## Selected text
Looking Through A Window Author Gives Us The Satisfaction Of Watching Others Persevere

“Late Summer Break” by Ann B. Knox (Papier Mache, $9, 158 pages)

Relationships can sometimes be loud and complicated and painful. Reading about relationships is like watching an argument through a window: You want to look away and not hear the shouting, but the temptation is strong to see the story unfold to its conclusion.

“Late Summer Break,” a collection of 14 short stories by Ann B. Knox, is that window through which readers can see human interaction with all of its messiness. The intense and often volatile relationships juxtaposed with a rural backdrop lend dramatic power to Knox’s writing.

Knox uses dialogue to move the stories along at just the right pace, capturing the intonations, the tensity and the straining of the voices.

It was a dry year, the yarrow and early goldenrod along the road already dim with dust. From time to time (Ella) would glance down at the baby blanket she was knitting. Janice was expecting again.

“Land’s parched,” Howard said.

“Clover’s dying back. They’re late cutting,” she said.

“They’ll make out,” he said. “People do.”

Knox set a high standard for writing with the story for which the book was named. “Late Summer Break” is a simple story of an older farming couple during an annual weekend vacation on the Eastern Shore: They talked and floated, neither of them moving. Ella listened to the pauses, the time it took to reach back and circle a patched leak, a painted door, a summer picnic. Each thing they spoke of trailed threads fine and tough as cobwebs. Then Howard shifted a little, his arm pressed against her, pulled back and pressed in again. He squeezed her hand.

“Hey. My girl.”

With her stories of farm boys coming of age, of people feeling trapped in isolated relationships, of parents letting go, Knox allows us to look through the window and witness the pain and the struggle to forge ways of living together and finding a sort of peace in the sense of place.

The reward of reading Knox’s stories is simply watching people persevere day in and day out and find, if not a joy, at least the satisfaction of participating in whatever life fate handed them.

## Requirement
Copy everything in the review from "The reward of" down to "fate handed them.". The data after this point is separate material, unrelated to the review.

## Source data

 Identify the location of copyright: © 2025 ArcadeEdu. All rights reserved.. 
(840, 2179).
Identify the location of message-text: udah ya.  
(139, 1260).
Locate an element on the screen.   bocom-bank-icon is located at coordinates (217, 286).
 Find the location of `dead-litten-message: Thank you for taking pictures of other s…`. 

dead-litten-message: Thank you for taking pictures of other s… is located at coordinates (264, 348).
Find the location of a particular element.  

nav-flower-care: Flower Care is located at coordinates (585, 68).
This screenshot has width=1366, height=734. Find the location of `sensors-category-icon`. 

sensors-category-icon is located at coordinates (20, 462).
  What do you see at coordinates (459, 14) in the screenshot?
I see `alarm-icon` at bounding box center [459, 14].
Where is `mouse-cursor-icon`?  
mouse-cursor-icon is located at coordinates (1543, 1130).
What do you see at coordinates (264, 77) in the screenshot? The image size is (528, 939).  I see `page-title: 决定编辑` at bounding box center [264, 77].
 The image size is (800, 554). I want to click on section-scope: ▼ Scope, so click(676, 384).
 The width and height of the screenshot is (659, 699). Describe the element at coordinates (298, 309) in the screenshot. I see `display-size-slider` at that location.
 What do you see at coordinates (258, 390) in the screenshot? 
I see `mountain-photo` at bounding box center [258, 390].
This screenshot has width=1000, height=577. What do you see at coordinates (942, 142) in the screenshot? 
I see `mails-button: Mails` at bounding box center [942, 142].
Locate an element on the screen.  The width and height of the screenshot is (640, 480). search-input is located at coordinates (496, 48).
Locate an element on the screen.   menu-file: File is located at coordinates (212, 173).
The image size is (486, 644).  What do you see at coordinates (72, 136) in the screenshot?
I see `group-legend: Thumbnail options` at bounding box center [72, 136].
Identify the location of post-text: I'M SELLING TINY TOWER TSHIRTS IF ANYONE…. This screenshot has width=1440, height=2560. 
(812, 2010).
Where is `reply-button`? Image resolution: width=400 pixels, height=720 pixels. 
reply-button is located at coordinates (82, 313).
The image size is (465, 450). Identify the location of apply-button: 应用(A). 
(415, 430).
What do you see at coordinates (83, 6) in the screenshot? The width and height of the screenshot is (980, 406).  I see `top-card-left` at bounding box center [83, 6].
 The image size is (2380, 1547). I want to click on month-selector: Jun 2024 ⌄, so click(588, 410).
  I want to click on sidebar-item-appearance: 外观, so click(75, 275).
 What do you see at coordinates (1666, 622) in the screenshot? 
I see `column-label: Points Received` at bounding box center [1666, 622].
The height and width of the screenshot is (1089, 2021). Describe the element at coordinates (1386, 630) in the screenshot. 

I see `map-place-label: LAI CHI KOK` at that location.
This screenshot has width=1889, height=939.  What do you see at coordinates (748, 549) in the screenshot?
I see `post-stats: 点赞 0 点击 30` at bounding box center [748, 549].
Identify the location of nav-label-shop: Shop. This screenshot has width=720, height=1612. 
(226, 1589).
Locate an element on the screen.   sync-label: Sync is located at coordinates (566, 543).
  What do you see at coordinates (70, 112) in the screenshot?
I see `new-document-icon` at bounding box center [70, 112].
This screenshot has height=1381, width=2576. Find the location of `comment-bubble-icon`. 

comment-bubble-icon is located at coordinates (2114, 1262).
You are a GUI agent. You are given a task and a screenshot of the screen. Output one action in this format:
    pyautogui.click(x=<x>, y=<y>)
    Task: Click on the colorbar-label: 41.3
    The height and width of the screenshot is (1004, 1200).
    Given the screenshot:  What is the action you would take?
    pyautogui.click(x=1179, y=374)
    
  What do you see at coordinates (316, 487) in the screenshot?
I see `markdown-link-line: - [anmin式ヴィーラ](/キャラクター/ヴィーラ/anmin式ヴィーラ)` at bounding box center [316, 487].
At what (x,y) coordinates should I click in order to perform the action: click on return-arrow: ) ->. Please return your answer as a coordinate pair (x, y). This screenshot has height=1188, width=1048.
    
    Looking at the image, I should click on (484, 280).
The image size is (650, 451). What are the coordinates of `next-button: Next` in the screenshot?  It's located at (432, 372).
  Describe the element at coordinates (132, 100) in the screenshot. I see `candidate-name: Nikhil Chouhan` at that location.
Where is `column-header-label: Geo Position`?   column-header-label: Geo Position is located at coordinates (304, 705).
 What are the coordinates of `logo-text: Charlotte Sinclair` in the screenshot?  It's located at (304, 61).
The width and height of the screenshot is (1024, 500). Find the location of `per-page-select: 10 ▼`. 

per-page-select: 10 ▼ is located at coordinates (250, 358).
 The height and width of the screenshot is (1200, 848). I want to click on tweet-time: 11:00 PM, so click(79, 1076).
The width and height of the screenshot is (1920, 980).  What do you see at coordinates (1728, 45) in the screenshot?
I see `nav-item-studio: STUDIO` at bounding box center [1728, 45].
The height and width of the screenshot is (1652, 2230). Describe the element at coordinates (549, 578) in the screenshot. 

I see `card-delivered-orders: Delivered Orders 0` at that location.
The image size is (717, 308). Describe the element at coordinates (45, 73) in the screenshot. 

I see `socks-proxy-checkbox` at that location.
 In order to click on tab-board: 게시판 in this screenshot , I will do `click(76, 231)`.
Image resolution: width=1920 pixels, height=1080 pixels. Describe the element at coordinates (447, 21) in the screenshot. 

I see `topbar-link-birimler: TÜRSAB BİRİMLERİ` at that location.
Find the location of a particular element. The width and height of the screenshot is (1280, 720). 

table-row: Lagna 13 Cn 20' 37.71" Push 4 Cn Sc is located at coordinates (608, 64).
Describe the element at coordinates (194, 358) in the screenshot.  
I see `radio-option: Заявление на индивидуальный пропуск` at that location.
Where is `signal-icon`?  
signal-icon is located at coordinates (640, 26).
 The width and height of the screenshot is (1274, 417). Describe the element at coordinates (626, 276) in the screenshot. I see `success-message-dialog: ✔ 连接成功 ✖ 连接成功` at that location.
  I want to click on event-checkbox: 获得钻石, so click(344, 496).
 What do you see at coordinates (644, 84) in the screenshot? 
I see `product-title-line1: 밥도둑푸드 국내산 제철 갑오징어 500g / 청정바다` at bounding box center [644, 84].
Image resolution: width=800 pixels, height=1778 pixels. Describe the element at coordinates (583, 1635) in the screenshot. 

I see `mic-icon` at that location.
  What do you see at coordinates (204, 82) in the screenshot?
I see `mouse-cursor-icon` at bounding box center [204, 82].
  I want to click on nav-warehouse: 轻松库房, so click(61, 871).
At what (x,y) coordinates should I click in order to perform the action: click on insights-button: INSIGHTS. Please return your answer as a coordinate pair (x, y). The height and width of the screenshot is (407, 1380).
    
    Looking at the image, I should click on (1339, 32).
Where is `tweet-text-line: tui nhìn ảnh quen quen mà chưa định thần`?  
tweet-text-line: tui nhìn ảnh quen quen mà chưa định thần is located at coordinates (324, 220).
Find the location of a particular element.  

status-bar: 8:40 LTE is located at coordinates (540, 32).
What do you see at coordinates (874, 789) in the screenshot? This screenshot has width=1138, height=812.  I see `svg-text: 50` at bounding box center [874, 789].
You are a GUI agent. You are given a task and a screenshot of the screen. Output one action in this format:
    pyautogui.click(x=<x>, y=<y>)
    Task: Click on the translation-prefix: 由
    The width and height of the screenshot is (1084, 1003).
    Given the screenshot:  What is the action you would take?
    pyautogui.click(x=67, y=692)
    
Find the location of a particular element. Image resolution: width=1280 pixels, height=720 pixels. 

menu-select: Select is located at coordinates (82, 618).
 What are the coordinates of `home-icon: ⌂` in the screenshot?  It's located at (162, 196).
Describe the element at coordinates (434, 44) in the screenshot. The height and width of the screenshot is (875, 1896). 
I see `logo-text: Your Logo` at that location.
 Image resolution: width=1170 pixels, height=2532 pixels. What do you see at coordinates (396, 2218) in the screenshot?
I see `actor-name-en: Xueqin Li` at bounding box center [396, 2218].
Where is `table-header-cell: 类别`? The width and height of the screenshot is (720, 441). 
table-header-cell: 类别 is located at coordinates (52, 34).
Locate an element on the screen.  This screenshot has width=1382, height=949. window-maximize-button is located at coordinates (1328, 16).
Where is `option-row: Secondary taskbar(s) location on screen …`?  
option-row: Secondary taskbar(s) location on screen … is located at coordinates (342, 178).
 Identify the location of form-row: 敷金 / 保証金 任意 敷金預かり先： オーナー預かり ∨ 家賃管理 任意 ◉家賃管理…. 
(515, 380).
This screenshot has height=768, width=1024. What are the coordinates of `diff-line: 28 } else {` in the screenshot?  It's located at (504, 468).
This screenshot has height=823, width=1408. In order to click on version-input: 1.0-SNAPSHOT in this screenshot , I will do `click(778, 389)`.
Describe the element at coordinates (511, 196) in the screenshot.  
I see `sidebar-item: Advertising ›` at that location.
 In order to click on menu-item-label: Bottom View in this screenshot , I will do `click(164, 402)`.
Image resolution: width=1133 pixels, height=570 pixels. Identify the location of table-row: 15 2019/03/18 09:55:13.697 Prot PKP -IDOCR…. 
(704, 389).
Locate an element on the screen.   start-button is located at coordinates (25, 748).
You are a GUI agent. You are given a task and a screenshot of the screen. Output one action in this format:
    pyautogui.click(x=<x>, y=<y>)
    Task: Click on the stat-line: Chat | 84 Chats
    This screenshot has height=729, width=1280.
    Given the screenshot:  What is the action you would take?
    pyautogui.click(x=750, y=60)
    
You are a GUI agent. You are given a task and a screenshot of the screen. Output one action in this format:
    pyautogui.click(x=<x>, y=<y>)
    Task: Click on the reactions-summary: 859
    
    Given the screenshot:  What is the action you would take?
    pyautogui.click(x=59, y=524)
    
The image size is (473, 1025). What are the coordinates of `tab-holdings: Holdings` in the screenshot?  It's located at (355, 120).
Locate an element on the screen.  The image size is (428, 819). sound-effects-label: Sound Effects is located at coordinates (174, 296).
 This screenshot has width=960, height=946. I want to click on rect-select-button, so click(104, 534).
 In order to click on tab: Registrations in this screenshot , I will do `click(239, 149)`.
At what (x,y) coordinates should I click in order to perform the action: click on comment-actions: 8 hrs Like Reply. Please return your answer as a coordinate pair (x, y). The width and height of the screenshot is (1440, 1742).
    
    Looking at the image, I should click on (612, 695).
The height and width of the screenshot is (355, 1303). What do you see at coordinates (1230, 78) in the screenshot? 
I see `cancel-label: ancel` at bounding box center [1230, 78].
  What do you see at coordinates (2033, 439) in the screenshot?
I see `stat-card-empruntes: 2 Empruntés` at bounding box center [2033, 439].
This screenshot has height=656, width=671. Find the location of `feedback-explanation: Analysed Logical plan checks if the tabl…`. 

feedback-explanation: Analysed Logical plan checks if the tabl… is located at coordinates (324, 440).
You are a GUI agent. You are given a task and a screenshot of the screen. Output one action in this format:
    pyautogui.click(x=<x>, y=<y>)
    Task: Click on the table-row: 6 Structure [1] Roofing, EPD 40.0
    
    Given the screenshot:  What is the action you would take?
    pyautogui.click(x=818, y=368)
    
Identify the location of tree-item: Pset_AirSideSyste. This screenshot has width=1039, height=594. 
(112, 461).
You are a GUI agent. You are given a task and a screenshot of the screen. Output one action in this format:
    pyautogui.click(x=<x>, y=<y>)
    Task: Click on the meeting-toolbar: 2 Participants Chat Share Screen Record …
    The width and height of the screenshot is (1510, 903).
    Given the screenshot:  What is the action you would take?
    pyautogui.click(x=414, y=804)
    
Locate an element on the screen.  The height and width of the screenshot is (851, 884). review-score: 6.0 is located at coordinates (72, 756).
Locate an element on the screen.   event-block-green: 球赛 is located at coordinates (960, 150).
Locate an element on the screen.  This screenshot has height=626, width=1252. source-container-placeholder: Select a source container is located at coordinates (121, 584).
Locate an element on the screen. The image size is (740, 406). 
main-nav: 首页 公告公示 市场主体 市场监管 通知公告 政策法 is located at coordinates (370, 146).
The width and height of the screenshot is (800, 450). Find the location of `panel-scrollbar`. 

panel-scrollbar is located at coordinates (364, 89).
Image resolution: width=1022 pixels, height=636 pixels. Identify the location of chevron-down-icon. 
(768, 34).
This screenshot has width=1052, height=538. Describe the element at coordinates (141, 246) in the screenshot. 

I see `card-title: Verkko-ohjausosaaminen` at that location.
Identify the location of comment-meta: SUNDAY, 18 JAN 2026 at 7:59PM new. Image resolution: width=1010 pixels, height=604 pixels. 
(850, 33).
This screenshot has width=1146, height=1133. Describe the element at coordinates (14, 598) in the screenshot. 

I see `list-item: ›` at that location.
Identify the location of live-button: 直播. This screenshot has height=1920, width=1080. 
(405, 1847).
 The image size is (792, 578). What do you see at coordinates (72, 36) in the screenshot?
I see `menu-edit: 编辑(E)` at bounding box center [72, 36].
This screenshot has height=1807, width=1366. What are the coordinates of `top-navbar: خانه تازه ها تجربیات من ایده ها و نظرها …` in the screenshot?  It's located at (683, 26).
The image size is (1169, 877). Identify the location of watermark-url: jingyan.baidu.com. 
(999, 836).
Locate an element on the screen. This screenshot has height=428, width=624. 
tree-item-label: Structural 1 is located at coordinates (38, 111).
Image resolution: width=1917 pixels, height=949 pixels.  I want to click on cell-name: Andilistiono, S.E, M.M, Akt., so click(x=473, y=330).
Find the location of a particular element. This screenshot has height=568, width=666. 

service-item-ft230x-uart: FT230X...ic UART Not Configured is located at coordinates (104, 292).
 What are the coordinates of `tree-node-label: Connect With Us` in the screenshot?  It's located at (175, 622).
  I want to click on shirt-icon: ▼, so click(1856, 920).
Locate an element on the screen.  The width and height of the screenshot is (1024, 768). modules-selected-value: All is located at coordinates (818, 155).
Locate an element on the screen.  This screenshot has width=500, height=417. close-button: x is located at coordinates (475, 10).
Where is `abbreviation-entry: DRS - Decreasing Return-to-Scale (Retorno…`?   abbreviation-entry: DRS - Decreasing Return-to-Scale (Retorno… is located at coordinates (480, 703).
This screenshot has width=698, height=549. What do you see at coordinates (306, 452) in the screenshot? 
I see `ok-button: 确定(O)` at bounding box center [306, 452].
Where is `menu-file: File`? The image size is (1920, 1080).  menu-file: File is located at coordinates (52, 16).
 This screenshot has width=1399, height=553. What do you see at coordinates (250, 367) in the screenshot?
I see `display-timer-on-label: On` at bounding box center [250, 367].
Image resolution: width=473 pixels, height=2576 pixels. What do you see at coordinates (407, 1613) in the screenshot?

## Exercise output
The reward of reading Knox’s stories is simply watching people persevere day in and day out and find, if not a joy, at least the satisfaction of participating in whatever life fate handed them.